Methodology · JHTV Deep-Dive Production

JHTV Deep-Dive Production

How the top-10 asset deep-dives in the JHTV public-data case study were produced. The rubric ranking, rNPV envelopes, Monte Carlo distributions, and dossier exports come from the PhaseFolio engine and are reproducible by any user. The asset-level workups — mechanism plausibility, comparator status, indication–target sanity, regulatory pathway, investment thesis — were generated by dedicated agents running Claude Opus 4.7 (Anthropic flagship reasoning model, maximum thinking effort, 1M-token context) against ClinicalTrials.gov, FDA Drugs@FDA, and primary literature. No credentialed MD or PhD subject-matter expert reviewed the final output. Every finding is stated against named, citable sources and is independently verifiable.

Model	Claude Opus 4.7 (Anthropic flagship reasoning)
Thinking effort	Maximum
Context window	1M tokens
Agent architecture	One agent per asset, parallel dispatch
Sources queried	ClinicalTrials.gov, FDA Drugs@FDA, primary literature, patent filings
MD / PhD review	None
Audit pass	Parallel Claude Opus 4.7 agents, one per asset, CMO-lens prompt
Audit findings	Material findings on 8 of 10 top-10 assets
Verification model	Source-anchored — every finding traces to a citable identifier

Two-tier scope

What is engine output and what is AI-augmented analysis.

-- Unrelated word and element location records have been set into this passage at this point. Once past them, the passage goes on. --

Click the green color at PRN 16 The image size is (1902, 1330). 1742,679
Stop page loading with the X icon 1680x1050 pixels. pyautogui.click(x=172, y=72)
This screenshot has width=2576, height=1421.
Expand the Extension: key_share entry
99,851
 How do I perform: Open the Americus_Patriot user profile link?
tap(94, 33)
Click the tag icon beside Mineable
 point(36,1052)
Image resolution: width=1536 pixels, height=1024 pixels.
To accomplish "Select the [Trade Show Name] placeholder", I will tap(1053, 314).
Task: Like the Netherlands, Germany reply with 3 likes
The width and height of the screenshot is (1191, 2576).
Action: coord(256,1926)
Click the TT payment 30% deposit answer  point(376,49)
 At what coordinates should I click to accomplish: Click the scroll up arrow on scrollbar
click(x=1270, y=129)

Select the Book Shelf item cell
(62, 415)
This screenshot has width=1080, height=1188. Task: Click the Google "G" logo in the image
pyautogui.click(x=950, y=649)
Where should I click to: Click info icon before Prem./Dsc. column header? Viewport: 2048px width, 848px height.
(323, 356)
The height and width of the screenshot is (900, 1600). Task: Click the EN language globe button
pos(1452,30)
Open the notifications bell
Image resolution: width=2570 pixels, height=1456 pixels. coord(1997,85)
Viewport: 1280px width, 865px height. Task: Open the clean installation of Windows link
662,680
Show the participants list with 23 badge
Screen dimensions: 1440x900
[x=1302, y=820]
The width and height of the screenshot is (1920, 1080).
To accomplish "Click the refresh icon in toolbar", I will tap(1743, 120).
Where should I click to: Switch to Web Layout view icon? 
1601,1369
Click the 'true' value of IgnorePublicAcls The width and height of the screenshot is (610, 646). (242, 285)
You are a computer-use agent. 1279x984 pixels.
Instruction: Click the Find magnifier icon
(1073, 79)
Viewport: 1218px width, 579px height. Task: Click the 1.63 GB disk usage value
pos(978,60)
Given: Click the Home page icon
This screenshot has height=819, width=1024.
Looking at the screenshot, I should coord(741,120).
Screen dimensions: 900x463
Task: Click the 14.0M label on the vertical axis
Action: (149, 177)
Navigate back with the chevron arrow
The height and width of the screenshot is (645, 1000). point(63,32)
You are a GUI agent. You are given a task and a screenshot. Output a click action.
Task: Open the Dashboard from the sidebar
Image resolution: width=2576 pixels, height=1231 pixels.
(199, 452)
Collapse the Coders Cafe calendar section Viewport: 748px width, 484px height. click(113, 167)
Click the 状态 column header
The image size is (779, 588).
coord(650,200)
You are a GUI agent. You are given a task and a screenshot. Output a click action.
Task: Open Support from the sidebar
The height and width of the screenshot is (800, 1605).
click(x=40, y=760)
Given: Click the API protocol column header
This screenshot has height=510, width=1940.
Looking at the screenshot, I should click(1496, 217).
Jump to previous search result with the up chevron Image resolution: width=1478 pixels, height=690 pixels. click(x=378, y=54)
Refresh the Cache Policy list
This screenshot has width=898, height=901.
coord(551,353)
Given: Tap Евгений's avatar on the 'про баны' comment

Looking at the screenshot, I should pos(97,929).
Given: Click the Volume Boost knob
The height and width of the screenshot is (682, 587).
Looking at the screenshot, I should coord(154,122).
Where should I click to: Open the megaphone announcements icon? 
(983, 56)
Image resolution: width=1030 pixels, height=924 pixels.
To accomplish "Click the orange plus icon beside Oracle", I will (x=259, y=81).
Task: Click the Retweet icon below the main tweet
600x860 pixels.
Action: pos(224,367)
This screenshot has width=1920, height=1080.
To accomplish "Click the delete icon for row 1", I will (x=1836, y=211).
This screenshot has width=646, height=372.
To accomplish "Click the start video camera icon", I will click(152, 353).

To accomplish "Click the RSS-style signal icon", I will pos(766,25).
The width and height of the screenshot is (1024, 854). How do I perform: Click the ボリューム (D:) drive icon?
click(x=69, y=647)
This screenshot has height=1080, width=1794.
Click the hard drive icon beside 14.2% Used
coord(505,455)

The JHTV public-data case study has two layers, produced by different parts of the PhaseFolio system. Both ship publicly; this page draws the line between them so a reader knows what is engine output versus what is AI-augmented analysis.

Tier 1 — Engine output (self-serve, reproducible). The full ranking of all ~602 inventions, the three-dimensional rubric scores, the rNPV envelopes for the top 10, the Monte Carlo distributions, the tornado sensitivity tables, and the dossier export format are produced by the PhaseFolio engine. Any user with their own portfolio could run the same pipeline and get the same shape of result. The rubric methodology, version-pinned at methodology@2026-05-07 with rubric weights locked at 40% clinical relevance / 30% modality fit / 30% whitespace, is documented separately at /methodology/jhtv-portfolio.

Tier 2 — AI-augmented deep-dives (assisted, not yet self-serve). Each top-10 asset received a dedicated workup covering mechanism plausibility (does the modality reach the target?), comparator status verification (are cited competitors active, discontinued, or stalled?), indication–target sanity (does the indication mapping match the actual target/mechanism class?), trial-design feasibility, regulatory pathway plausibility, and a written investment thesis. These were produced by AI agents, not by the engine; the orchestration is not yet a one-click feature in the product.

The model

Claude Opus 4.7, maximum thinking effort, 1M-token context window.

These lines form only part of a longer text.